_TASK BRIEF_. Return each line of the entries that holds the string "will".
(EXERCISE MATERIALS begins)
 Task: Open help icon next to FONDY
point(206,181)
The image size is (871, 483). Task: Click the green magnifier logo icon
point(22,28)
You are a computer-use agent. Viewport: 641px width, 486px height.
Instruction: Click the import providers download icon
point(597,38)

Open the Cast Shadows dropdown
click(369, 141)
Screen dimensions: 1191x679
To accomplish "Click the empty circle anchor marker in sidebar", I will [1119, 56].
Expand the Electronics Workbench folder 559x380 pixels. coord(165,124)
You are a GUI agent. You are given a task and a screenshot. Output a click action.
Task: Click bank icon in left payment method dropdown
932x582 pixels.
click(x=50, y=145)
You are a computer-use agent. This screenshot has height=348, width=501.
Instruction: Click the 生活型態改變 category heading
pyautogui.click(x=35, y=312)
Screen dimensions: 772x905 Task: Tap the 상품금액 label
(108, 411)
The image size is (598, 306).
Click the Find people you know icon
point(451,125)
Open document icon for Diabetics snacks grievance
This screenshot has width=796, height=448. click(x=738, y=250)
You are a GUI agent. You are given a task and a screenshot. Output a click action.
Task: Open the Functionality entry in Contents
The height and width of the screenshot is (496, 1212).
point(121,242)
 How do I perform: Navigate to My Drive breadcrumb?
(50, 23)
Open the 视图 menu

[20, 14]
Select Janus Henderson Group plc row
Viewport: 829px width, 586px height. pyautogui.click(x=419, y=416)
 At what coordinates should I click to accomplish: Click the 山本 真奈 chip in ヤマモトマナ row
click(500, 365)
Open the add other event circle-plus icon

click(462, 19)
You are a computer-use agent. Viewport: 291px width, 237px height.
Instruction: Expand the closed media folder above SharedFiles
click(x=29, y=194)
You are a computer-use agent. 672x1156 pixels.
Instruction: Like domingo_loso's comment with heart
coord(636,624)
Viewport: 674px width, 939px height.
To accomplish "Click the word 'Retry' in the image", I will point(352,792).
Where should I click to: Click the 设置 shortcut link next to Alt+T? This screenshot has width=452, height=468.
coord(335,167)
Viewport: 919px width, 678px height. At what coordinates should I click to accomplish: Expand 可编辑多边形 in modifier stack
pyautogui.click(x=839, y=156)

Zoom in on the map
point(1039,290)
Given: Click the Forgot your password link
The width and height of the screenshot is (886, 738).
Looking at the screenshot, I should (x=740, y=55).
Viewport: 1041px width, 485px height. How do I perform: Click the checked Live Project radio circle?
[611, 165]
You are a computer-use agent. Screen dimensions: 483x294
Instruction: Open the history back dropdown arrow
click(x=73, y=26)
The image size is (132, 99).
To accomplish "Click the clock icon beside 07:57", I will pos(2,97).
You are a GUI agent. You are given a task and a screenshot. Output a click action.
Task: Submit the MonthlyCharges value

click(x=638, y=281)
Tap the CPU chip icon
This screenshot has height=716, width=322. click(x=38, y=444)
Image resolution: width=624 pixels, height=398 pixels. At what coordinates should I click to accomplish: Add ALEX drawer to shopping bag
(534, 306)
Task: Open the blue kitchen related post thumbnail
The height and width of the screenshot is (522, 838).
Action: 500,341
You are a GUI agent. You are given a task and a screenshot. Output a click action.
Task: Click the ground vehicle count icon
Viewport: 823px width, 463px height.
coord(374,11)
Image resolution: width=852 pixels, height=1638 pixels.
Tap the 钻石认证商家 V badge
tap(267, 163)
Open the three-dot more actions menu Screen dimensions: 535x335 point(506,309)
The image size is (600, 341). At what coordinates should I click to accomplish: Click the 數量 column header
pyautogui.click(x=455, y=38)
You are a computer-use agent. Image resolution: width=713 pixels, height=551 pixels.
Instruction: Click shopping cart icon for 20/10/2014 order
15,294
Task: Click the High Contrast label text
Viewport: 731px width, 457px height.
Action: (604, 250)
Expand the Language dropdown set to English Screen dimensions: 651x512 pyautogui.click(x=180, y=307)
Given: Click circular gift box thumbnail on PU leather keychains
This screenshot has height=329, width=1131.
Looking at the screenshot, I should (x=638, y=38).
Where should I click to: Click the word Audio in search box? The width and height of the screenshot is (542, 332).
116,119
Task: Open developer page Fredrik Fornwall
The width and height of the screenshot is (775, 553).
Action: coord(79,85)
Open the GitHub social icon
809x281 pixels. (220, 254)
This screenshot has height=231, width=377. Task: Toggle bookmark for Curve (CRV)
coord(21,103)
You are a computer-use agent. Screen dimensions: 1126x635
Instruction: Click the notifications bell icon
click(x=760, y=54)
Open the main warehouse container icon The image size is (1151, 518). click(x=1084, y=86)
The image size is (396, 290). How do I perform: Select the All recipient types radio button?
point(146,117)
(EXERCISE MATERIALS ends)
_SOLUTION_.
To accomplish "Click the empty circle anchor marker in sidebar", I will [1119, 56].
To accomplish "Click the word 'Retry' in the image", I will point(352,792).
To accomplish "Click the clock icon beside 07:57", I will pos(2,97).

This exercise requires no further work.